Now that we know the probability of getting one resample where the maximum number of dependents is 3, we can calculate the probability that the same thing happens in 50 independent resamples by multiplying this probability by itself 50 times. Therefore, the probability that the maximum number of dependents is 3 in each of 50 resamples is \left[1 - \left( \frac{6}{7}\right)^7 \right]^{50}.


Difficulty: ⭐️⭐️⭐️⭐️⭐️

The average score on this problem was 27%.



Problem 8

At TritonCard, a new UCSD alumni-run credit card company, applications are approved at random. Each time someone submits an application, a TritonCard employee rolls a fair six-sided die two times. If both rolls are the same even number — that is, if both are 2, both are 4, or both are 6 — TritonCard approves the application. Otherwise, they reject it.


Problem 8.1

You submit k identical TritonCard applications. The probability that at least one of your applications is approved is of the form 1-\left(\frac{a}{b}\right)^k. What are the values of a and b? Give your answers as integers such that the fraction \frac{a}{b} is fully simplified.

Answer: a = 11, b = 12

The format of the answer suggests we should use the complement rule. The opposite of at least one application being approved is that no applications are approved, or equivalently, all applications are denied.

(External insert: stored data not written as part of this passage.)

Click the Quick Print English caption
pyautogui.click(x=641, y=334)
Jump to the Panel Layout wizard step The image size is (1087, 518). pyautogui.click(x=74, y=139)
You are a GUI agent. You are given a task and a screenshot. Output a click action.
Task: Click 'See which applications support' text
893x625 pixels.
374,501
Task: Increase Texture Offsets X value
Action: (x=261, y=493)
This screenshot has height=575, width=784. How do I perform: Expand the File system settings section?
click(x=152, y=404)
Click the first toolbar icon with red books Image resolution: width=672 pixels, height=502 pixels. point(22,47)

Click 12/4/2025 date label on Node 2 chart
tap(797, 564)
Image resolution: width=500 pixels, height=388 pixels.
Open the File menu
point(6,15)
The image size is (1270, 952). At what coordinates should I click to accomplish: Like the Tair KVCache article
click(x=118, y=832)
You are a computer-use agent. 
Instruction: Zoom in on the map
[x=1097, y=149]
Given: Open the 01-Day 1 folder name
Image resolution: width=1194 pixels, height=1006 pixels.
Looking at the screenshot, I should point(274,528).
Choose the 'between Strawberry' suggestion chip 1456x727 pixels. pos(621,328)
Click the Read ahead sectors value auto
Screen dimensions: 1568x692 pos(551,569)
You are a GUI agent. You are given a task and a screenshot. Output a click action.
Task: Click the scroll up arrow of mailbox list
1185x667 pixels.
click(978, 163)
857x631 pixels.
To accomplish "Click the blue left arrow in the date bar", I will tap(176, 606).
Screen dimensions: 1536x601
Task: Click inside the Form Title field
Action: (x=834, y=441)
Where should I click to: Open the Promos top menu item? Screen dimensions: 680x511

Consider one application. Its probability of being approved is \frac{3}{6}*\frac{1}{6} = \frac{3}{36} = \frac{1}{12} because we need to get any one of the three even numbers on the first roll, then the second roll must match the first. So one application has a probability of being denied equal to \frac{11}{12}.

Therefore, the probability that all k applications are denied is \left(\frac{11}{12}\right)^k. The probability that this does not happen, or at least one is approved, is given by 1-\left(\frac{11}{12}\right)^k.


Difficulty: ⭐️⭐️⭐️⭐️

The average score on this problem was 41%.


Problem 8.2

Every TritonCard credit card has a 3-digit security code on the back, where each digit is a number 0 through 9. There are 1,000 possible 3-digit security codes: 000, 001, \dots, 998, 999.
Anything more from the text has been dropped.